Jakob Lorber: 'Das große Evangelium Johannes', Band 3, Kapitel 141


Der Bote Herme erzählt sein Erlebnis in der Stadt.

01] Als Julius den Willen des Cyrenius erfüllt hat und die beiden Kohorten abgehen, kommen auch die beiden früher abgesandten Reiter zurück und sagen dasselbe aus, was soeben der Bote ausgesagt hat. Zugleich berichten sie von seiten des Stadtpflegers die alleruntertänigste Versicherung, dass er, sobald sich der Sturm nur ein wenig gelegt haben wird, herauseilen und dem hohen, hohen Gebieter die genauesten und gewissenhaftesten Berichte über alles erteilen werde. Cyrenius beschenkt die beiden Reiter und heißt sie Ruhe nehmen, und sie salutieren den Cyrenius und begeben sich zu ihren Gefährten. Cyrenius aber wendet sich darauf wieder zum Boten und fragt ihn, wer ihn denn so ganz eigentlich als Boten herausgesandt habe.

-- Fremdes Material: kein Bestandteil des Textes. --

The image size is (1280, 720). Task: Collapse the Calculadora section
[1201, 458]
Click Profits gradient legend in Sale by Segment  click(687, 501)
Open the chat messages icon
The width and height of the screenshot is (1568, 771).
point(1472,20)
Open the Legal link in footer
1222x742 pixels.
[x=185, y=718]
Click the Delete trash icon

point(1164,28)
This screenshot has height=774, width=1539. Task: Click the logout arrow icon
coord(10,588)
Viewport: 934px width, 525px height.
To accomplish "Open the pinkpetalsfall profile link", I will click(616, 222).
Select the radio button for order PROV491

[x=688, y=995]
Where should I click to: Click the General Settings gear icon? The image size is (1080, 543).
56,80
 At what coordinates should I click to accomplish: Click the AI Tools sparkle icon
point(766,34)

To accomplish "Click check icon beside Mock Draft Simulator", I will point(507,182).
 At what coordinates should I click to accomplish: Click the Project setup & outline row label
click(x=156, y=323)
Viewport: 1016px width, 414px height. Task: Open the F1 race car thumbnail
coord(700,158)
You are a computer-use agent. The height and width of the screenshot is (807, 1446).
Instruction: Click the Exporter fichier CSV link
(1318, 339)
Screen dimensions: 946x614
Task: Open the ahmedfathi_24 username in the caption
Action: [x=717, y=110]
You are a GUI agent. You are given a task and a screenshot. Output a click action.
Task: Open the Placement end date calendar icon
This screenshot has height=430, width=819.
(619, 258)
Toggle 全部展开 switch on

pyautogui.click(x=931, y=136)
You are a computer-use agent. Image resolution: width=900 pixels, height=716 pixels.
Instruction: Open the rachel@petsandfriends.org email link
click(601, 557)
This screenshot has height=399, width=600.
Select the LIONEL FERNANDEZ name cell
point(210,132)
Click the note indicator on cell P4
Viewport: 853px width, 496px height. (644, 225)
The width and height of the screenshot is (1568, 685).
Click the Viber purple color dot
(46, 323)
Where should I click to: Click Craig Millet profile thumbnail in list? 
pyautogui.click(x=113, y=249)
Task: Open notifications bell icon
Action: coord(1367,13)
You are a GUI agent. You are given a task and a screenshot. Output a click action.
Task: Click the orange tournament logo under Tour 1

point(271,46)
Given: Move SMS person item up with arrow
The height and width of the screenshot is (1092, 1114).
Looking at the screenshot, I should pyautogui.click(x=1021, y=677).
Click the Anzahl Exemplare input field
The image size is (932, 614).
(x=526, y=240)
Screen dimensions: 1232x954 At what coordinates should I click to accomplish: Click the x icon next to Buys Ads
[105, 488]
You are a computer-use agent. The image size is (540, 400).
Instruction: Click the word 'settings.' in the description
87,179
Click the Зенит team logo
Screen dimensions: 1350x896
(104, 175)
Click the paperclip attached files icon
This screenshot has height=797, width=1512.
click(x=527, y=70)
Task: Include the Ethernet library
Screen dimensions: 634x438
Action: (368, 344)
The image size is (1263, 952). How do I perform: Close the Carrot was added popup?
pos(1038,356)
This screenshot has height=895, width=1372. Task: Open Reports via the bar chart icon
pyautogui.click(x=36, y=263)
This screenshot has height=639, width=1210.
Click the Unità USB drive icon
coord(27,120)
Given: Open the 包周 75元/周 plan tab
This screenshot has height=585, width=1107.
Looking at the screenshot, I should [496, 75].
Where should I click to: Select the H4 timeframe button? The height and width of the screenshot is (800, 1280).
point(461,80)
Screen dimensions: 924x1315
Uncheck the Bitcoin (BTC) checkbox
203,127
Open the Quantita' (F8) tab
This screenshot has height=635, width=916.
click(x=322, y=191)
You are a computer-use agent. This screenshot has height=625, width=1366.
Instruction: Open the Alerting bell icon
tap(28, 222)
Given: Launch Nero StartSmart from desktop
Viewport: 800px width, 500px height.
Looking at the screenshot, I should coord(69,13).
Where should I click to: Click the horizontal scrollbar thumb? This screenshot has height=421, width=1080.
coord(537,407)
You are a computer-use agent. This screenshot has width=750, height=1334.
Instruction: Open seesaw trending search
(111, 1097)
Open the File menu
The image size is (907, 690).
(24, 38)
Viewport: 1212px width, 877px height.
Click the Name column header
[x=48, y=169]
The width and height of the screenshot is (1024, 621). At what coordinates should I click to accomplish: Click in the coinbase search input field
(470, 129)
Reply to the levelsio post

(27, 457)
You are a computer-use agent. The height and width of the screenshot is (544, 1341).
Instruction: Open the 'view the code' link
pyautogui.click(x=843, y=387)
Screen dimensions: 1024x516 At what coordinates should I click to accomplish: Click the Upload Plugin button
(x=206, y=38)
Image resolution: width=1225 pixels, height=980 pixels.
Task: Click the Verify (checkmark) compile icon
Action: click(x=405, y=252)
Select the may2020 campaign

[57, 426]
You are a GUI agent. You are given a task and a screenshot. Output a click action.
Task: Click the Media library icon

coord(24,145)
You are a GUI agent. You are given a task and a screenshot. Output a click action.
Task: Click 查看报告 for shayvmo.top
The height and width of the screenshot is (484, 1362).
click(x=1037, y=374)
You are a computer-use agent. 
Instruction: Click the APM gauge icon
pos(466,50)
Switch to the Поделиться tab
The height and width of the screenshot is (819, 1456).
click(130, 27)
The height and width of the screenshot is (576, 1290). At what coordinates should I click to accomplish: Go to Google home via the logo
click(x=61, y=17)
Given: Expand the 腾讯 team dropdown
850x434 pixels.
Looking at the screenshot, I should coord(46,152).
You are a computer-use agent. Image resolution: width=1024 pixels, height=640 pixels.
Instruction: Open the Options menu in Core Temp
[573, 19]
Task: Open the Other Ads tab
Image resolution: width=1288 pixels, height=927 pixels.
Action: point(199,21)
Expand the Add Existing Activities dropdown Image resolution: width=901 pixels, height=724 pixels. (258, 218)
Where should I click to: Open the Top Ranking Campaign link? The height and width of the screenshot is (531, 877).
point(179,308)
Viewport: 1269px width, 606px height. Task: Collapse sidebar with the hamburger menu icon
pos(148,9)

02] Sagt der Bote, nun etwas mutiger denn früher: ”Herr Herr, die Notwendigkeit! Ich selbst, ein Bürger der Stadt, habe bei der Gelegenheit, da das Feuer am Ende zwischen unsern und den jüdischen Häusern keinen Unterschied machte, meine ganze Habe eingebüßt und bin nun ein Bettler. Diesen Mantel, der nun zur Not meinen Leib bedeckt, zog ich einem erschlagenen Juden vom Leibe und warf ihn über meine Schultern, sonst wäre ich nackt, so wie mein Weib und meine drei schon ziemlich erwachsenen Töchter, die sich nun alle vier mit einem großen Leintuche hinter dieses alten Markus Hütte befinden.

03] Ich aber erließ einen Ruf zur Flucht für allenfalls hier anwesende Juden aus der Stadt, damit sie flüchtig würden und ich sie daraus leichter erkannt hätte, um mich dann nach meiner Herzenslust an diesen Hauptspitzbuben mit diesem schaffen Spieße zu rächen. So sie aber fliehen würden, da könnten sie nur per mare (auf dem Seewege) weiterkommen; sonst sind von der Stadt aus schon von seiten des Pflegers überall Wachen ausgestellt, und diese würden die Spitzbuben in den Empfang nehmen, worauf es ihnen wahrlich nicht gut ergehen möchte!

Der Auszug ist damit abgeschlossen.